Penumpang lain bernama Dewi juga mengaku ia kerap memakai jasa driver andalannya dari Shejek. Tak hanya mempercayakan Shejek untuk mobilitasnya, ia juga memakai jasa Shejek untuk mengantarkan anak perempuannya ke sekolah.
“Menjadi pelanggan sudah sejak ada Shejek. Alasannya karena Shejek driver-nya perempuan, lebih nyaman terutama buat nganter anak sekolah, kadang pulang les suka malam,” ungap Dewi.
Dewi mengakui memesan Shejek tak semudah memesan jasa ojek online lainnya. Maka, ia memilih untuk berlangganan dengan salah satu pengemudi driver.
“Pertama kali lewat WA, langsung dapat, ngobrol, terus dia bersedia [kalau saya langganan]. Jadi, akhirnya [melanggan] sampai sekarang. Karena memang masih jarang driver-nya, jadi saya kadang suka pakai aplikasi, [sering] enggak dapat-dapat,” tuturnya.

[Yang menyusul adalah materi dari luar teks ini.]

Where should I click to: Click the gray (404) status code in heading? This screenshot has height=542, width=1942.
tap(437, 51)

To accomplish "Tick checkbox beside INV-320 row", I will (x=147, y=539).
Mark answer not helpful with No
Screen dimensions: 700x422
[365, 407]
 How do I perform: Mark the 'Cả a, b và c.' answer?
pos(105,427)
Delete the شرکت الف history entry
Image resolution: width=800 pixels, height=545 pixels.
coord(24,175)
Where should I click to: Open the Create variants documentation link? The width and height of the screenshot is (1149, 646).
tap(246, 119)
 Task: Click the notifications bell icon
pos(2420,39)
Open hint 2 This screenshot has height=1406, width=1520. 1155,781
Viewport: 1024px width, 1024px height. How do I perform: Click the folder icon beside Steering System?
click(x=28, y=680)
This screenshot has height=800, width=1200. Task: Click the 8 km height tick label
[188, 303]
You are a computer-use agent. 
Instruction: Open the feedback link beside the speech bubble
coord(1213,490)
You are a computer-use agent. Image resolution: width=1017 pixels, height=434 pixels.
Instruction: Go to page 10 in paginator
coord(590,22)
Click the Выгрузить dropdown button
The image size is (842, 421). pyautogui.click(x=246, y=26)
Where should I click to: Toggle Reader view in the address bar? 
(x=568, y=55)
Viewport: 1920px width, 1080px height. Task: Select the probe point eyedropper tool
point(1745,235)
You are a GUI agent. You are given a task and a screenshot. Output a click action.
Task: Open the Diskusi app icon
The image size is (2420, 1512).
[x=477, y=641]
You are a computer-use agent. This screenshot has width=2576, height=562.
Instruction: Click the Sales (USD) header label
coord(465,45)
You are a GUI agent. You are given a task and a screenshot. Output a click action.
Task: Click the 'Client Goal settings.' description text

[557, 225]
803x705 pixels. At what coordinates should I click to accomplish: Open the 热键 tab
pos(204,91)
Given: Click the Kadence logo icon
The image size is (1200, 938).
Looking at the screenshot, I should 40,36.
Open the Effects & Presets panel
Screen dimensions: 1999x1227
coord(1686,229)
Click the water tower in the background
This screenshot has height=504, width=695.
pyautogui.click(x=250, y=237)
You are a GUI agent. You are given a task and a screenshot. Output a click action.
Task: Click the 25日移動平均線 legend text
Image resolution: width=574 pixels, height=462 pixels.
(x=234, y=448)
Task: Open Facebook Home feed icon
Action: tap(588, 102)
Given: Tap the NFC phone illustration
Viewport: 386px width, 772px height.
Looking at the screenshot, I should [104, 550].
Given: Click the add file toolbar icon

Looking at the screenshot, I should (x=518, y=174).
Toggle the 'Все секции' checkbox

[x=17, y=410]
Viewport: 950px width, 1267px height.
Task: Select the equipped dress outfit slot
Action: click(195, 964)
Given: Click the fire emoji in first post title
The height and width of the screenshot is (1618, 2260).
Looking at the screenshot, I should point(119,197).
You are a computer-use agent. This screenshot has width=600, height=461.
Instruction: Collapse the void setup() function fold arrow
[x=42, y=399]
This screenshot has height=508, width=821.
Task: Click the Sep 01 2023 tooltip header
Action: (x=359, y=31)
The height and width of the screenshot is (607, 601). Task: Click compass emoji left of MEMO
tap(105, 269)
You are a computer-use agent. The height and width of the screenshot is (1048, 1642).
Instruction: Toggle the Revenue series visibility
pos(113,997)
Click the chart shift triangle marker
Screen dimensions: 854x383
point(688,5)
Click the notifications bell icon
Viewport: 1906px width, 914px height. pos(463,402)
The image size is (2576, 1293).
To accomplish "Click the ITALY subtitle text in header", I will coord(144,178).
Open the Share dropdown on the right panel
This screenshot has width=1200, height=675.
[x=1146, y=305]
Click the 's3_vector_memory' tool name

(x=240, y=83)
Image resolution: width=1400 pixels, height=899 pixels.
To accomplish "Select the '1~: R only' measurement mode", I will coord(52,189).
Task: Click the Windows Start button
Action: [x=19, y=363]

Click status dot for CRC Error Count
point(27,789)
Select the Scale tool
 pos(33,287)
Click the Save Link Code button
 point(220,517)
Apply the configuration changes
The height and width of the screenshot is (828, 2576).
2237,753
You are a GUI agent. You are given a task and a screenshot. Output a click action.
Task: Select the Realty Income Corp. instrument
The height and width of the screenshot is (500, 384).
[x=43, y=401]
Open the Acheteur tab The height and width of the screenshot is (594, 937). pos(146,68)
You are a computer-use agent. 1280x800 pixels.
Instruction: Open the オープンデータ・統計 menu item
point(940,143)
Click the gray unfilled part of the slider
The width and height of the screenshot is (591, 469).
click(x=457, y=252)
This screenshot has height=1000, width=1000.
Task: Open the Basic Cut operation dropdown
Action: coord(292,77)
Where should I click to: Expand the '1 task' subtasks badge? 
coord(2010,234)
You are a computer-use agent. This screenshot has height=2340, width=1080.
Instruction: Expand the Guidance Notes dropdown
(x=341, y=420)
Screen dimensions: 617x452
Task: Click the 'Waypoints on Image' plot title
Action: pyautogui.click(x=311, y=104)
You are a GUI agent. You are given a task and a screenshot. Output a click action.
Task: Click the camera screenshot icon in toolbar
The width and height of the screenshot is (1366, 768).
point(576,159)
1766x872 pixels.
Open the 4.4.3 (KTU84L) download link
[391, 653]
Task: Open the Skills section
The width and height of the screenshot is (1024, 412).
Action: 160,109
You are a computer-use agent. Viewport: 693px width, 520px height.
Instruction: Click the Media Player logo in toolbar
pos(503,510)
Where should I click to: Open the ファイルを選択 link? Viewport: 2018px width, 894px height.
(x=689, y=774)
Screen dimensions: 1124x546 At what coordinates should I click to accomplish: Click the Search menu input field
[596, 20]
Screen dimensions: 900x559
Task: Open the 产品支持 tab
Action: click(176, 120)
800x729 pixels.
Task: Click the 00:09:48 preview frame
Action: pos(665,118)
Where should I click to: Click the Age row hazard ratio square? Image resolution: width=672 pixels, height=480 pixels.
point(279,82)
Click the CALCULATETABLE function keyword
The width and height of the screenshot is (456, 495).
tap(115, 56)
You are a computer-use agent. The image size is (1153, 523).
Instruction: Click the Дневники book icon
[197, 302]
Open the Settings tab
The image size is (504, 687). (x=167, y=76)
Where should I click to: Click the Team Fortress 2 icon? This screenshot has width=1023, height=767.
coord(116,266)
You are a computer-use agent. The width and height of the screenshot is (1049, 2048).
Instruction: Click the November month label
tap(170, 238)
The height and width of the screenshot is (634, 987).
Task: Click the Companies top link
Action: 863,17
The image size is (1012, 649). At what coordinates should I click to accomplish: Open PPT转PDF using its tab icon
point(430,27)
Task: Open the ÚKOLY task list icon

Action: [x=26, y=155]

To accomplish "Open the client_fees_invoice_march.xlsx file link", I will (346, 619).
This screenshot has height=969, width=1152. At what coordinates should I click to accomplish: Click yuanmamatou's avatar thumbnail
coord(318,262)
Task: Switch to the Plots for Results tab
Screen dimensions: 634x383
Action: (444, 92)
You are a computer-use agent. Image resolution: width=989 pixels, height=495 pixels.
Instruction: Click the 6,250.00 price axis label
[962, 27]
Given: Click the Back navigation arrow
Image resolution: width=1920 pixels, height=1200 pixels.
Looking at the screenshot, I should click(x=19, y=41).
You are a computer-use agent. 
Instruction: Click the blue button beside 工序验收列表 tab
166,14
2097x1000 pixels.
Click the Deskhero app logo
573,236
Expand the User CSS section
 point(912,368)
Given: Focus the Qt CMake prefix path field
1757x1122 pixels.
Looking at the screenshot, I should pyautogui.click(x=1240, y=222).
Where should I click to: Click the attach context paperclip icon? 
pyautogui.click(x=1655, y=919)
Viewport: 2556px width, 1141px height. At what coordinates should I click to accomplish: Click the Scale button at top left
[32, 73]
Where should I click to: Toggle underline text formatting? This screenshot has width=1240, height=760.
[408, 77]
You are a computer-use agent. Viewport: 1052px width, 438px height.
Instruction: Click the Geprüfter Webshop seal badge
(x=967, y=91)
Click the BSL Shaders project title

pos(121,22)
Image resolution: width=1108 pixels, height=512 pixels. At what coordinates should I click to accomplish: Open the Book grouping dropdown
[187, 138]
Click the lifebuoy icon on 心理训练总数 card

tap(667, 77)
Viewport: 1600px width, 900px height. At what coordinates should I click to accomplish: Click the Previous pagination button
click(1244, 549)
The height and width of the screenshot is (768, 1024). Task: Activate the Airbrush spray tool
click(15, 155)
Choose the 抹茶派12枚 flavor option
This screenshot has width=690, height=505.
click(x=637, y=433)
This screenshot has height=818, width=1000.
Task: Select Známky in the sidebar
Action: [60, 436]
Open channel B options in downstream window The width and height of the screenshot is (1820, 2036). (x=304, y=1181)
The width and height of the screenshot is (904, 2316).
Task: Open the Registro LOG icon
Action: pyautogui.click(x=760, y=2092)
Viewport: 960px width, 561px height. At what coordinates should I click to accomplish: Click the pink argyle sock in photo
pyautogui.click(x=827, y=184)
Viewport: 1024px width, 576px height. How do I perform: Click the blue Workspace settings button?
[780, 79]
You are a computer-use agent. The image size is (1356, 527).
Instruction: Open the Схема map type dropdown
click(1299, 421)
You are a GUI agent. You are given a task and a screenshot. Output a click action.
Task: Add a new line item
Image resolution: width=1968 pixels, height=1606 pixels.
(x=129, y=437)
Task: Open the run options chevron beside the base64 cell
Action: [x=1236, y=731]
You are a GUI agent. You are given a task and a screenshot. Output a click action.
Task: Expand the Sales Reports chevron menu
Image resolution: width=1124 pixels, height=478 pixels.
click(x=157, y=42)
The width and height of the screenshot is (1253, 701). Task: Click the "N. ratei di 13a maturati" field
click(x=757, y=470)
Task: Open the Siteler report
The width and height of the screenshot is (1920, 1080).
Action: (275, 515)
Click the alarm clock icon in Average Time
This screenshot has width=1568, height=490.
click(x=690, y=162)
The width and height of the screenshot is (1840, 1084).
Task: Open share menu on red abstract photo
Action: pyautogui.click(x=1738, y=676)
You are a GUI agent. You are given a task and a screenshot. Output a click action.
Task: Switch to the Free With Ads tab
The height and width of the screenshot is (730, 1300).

Pelanggan berhubungan langsung dengan driver tanpa lewat aplikasi? Tidakkah itu merugikan Shejek, atau dalam hal ini Yofi?
Menurut Yofi, ia tak mempermasalahkan konsumennya untuk berlangganan dengan sang pengemudi, sebab sistem yang ia bangun adalah kepercayaan antara Shejek dengan driver-nya. Namun, jika ada konsumen yang memesan melalui pesan singkat, pihak Shejek mewanti-wanti kepada konsumen agar meminta sang pengemudi menunjukkan identitasnya yang sesuai dengan identitas di aplikasi.
Kini, Shejek telah memiliki 700 pengemudi yang tersebar di Bandung, Jabodetabek, Padang, Makassar, dan Tasik. Tingginya minat masyarakat terhadap ojek khusus perempuan membuat Yofi berencana untuk mengembangkan usahanya itu ke kota-kota lainnya pada 2019.